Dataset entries
- - - - - - -
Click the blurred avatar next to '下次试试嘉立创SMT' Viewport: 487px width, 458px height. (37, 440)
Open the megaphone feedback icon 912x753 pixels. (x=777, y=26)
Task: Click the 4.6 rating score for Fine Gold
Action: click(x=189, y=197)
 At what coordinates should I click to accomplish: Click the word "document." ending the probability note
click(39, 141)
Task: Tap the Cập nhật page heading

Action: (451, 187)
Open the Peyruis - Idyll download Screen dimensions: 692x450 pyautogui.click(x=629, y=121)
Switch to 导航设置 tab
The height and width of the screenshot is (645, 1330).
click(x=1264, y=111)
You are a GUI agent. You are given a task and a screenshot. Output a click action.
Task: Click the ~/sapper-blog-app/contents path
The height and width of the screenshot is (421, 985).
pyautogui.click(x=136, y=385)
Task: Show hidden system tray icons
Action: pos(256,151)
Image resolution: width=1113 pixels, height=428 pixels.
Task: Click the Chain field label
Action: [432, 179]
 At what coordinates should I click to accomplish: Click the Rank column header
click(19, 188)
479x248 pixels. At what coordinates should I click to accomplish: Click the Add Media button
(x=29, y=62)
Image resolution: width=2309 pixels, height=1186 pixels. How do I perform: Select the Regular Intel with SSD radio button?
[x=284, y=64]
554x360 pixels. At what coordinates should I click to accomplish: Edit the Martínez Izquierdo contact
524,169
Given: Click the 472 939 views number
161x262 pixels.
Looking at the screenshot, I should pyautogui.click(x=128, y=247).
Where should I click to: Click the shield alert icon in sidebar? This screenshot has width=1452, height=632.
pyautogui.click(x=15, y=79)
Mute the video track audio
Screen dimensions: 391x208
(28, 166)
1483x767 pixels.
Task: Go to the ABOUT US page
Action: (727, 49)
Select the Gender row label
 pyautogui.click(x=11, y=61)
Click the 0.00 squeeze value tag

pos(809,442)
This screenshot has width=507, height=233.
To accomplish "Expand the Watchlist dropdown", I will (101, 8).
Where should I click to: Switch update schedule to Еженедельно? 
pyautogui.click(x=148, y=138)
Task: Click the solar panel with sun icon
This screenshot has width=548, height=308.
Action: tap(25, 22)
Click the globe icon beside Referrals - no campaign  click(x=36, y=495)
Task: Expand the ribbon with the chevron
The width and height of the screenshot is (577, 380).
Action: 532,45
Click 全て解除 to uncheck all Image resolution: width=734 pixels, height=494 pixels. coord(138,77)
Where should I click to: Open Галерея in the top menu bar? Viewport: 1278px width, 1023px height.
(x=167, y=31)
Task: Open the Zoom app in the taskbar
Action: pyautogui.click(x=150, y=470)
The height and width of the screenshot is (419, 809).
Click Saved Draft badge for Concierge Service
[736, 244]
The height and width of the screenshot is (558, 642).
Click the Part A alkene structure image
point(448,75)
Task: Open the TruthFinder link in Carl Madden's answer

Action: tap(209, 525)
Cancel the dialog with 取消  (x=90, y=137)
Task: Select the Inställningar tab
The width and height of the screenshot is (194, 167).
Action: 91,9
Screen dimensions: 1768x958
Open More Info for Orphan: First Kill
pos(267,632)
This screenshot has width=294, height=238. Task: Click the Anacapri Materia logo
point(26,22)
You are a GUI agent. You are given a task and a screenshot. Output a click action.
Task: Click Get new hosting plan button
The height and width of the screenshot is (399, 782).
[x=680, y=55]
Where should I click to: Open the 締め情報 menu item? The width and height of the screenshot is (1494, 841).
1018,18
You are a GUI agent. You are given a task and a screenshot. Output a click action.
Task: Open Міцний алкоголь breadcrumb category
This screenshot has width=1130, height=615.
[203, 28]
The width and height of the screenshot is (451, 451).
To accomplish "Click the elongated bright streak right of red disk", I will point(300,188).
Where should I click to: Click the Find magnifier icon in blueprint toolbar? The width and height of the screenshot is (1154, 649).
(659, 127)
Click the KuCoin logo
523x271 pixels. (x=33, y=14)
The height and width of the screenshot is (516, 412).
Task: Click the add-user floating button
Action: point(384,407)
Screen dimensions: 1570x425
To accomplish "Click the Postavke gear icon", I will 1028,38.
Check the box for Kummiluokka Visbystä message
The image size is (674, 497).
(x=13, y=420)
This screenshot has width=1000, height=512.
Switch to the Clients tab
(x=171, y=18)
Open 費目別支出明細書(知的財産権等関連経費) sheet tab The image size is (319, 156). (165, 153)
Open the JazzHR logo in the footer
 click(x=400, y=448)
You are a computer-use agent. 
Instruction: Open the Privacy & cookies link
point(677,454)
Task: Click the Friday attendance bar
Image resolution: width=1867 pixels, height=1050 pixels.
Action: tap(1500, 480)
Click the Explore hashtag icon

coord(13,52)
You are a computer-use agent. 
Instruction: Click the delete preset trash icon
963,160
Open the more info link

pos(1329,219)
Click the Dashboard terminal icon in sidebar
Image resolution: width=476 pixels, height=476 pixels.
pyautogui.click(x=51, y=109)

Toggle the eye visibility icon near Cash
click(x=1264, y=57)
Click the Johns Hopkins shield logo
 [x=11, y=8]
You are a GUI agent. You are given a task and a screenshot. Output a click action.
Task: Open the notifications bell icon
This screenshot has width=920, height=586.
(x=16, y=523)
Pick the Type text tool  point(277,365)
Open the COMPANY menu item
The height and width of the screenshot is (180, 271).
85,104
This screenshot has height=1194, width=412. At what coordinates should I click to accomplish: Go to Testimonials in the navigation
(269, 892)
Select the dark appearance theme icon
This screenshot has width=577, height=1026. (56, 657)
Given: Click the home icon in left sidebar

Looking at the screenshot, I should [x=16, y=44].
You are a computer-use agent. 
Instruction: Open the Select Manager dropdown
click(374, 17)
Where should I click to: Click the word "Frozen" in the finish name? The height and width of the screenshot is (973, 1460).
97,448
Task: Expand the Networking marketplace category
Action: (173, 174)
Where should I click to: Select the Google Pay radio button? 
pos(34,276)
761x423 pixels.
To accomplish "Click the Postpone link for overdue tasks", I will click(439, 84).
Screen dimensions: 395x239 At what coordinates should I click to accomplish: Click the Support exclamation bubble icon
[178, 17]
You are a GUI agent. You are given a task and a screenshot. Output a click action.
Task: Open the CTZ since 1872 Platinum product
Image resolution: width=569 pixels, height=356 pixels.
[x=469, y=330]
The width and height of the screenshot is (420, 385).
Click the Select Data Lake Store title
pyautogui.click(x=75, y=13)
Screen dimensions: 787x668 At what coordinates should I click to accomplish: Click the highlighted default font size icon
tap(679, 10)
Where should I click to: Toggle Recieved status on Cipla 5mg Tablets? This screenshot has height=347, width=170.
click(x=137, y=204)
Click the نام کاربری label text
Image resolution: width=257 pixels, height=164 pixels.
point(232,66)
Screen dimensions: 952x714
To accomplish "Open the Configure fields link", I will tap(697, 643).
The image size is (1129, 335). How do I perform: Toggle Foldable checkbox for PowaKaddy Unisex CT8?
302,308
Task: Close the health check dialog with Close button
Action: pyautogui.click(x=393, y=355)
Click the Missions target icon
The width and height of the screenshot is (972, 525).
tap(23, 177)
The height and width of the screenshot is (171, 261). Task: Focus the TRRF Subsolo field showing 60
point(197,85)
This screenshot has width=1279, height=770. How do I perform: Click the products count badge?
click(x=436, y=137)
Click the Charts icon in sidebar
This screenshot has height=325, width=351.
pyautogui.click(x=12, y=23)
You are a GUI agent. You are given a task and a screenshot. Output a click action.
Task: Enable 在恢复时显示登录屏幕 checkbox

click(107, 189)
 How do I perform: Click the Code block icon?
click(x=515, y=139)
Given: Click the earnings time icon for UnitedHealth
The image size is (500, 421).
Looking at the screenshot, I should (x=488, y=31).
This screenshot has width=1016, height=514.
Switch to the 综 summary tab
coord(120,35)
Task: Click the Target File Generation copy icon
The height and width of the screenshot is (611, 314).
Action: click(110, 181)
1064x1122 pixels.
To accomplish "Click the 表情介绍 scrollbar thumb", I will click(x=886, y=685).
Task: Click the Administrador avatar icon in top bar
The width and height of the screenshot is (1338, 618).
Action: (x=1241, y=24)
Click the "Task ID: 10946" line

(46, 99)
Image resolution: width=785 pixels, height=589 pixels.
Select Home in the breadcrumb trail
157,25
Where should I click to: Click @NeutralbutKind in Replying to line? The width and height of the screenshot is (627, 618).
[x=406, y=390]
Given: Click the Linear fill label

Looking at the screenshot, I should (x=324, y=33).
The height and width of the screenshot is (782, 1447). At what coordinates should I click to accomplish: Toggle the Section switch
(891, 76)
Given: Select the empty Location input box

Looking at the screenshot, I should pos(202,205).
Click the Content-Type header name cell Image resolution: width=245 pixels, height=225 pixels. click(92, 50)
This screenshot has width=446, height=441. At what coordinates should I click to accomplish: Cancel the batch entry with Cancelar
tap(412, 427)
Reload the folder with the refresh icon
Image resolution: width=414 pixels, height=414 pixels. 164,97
- - - - - - -
*SHORT TASK*
Update the stretch of entries from the start through the line containing "Action: click(x=189, y=197)" by replacing "megaphone" with "bullhorn", and leave everything else as it is.

*FINAL RESULT*
Click the blurred avatar next to '下次试试嘉立创SMT' Viewport: 487px width, 458px height. (37, 440)
Open the bullhorn feedback icon 912x753 pixels. (x=777, y=26)
Task: Click the 4.6 rating score for Fine Gold
Action: click(x=189, y=197)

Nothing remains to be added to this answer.